Providing care for the dying during a pandemic has a profound emotional impact on staff. Access to training, support, and debrief have been identified as important aspects of a pandemic response in previous pandemics,30 and remain relevant now.

Implications for practice and research

The findings of this survey highlight the impact on both services and individuals providing end-of-life care during the first phase of the COVID-19 pandemic. Opportunities and potential unintended consequences in the use of virtual technology for remote consultations with patients at the end of life and their families must be better understood if this practice is to continue. Furthermore, the potential of technology to improve interprofessional communication requires further investigation. Understanding the perspectives of patients and families would be valuable.

Future research should include more in-depth investigation into specific aspects of end-of-life care such as advance care planning and end-of-life care in care homes. This further research is required in the context of a constantly evolving pandemic situation and changing knowledge of the management of COVID-19, which has a direct impact on care decisions including hospital admissions.

There is an immediate need for policymakers and commissioners to recognise the sustained increased need for end-of-life care in the community and the critical role of primary healthcare services in the delivery of this care. The findings of the survey suggest a disconnect between teams involved in end-of-life care in the community and a need to rebuild trusted relationships through truly integrated approaches between GPs, community nurses, and specialist palliative care services. Policy guidance and service models must place focus on and support the multidisciplinary team relationships that are necessary to deliver this care most effectively. Current guidance relating to the roles of specific services has the potential to fragment teams. Ensuring support for individuals involved in the provision of this care, through team relationships, training opportunities, and debrief also requires attention.
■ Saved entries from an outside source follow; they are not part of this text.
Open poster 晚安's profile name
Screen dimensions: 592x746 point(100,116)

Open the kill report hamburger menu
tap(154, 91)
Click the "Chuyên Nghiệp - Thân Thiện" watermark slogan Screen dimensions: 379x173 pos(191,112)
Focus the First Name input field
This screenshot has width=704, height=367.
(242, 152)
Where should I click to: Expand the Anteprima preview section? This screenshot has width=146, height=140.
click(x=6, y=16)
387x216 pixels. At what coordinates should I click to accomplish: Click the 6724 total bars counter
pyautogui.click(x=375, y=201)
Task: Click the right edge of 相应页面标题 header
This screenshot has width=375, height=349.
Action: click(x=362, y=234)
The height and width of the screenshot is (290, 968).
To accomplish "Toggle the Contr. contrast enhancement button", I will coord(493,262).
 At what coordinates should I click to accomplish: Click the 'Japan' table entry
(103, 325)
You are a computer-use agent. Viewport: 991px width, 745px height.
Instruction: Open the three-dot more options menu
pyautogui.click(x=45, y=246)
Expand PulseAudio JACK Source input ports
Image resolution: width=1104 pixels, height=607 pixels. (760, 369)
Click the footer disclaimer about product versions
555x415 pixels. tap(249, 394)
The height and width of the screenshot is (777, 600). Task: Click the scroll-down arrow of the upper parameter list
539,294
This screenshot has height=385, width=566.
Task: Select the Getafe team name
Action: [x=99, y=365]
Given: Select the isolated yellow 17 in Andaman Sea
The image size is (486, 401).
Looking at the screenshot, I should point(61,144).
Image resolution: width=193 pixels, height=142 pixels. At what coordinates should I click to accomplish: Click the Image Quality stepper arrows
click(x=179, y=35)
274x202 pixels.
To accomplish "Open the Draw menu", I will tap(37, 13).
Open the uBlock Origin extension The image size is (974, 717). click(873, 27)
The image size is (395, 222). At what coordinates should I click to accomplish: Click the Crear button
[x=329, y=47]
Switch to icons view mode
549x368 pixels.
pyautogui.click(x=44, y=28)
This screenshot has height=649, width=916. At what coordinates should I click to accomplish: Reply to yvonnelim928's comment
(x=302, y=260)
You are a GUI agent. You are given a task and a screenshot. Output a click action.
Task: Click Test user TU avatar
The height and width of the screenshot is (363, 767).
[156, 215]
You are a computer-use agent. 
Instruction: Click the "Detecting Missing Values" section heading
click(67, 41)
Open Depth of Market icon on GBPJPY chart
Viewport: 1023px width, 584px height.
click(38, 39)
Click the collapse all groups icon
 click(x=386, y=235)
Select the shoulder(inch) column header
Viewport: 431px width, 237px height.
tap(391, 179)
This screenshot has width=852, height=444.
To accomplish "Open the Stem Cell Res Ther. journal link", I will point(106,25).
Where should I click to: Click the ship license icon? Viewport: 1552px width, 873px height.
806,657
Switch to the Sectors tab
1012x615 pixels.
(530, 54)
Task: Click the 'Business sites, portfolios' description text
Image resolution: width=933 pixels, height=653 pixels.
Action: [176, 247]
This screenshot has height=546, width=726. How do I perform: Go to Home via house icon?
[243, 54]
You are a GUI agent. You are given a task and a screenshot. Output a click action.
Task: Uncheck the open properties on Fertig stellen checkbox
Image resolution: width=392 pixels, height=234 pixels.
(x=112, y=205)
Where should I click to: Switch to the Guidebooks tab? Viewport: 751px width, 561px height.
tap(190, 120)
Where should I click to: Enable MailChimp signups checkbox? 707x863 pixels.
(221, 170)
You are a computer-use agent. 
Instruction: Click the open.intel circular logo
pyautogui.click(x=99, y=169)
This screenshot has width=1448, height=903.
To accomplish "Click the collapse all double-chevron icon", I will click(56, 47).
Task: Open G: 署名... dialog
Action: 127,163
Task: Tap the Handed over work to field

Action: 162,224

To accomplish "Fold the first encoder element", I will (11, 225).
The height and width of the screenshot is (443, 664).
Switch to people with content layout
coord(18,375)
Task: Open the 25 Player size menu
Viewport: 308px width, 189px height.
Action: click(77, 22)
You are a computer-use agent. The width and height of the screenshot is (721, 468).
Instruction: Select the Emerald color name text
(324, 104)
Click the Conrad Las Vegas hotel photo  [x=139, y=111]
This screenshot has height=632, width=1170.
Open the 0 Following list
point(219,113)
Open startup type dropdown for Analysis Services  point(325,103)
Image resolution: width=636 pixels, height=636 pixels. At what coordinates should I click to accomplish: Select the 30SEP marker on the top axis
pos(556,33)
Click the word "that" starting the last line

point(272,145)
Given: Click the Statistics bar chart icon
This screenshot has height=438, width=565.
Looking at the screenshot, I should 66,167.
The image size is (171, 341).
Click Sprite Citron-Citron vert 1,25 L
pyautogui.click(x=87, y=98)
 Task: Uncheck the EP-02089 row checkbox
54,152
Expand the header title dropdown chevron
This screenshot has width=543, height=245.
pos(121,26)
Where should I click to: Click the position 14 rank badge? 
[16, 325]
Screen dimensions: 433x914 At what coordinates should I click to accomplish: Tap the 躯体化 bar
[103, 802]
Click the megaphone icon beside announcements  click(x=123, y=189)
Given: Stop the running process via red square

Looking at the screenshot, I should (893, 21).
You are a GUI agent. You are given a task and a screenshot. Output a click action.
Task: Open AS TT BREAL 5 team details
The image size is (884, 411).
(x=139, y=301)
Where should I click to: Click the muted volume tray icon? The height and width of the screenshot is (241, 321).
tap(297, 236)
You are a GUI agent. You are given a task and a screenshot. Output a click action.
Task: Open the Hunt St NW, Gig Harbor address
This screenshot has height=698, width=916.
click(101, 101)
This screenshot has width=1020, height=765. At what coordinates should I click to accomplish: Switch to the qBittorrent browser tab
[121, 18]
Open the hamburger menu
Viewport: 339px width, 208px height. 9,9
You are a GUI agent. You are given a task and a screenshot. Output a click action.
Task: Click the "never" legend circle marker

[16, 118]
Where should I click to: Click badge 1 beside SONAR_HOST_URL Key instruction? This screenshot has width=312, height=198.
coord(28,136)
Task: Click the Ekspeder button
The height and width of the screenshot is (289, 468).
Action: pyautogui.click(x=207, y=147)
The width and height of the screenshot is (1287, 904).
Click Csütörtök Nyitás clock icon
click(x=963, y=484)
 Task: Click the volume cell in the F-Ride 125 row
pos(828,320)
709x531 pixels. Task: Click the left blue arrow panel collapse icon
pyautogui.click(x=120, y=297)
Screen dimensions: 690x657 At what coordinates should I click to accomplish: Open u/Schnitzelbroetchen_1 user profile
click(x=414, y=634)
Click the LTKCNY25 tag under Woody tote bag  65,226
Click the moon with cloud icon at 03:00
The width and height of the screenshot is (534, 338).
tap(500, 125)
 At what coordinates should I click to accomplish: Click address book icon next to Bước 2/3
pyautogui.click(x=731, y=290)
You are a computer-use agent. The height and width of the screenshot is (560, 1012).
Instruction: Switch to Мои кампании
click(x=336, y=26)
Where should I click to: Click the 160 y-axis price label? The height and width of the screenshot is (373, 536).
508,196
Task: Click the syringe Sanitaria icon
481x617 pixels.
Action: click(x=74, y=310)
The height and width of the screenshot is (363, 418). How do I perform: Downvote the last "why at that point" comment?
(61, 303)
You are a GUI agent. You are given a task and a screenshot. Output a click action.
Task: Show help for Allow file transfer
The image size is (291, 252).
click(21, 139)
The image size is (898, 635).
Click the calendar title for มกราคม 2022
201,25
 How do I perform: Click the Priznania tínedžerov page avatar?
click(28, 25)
This study has identified the contrasting and potentially conflicting roles that emerged between GPs and community nurses in their responses to the increased demand for and complexity of palliative and end-of-life care in the community in the early months of the COVID-19 pandemic. The significant emotional impact, especially for community nurses, needs to be addressed alongside promoting effective, collaborative, and mutually supportive teamworking that can recognise and quickly adapt to changing patient needs.

Funding

The authors received no financial support for the research, authorship and/or publication of this article. Dr Sarah Mitchell and Dr Catriona Mayland are funded by Yorkshire Cancer Research Connects Senior Research Fellowships.

Ethical approval

Ethical approval was granted by the University of Sheffield Research Ethics Committee (UREC) Ref No: 035508. Approved 28.7.20

Provenance

Freely submitted; externally peer reviewed.

Acknowledgements

The authors would like to thank all of the GPs and community nurses who took part in this survey study.

Competing interests

The authors declare that no competing interests exist.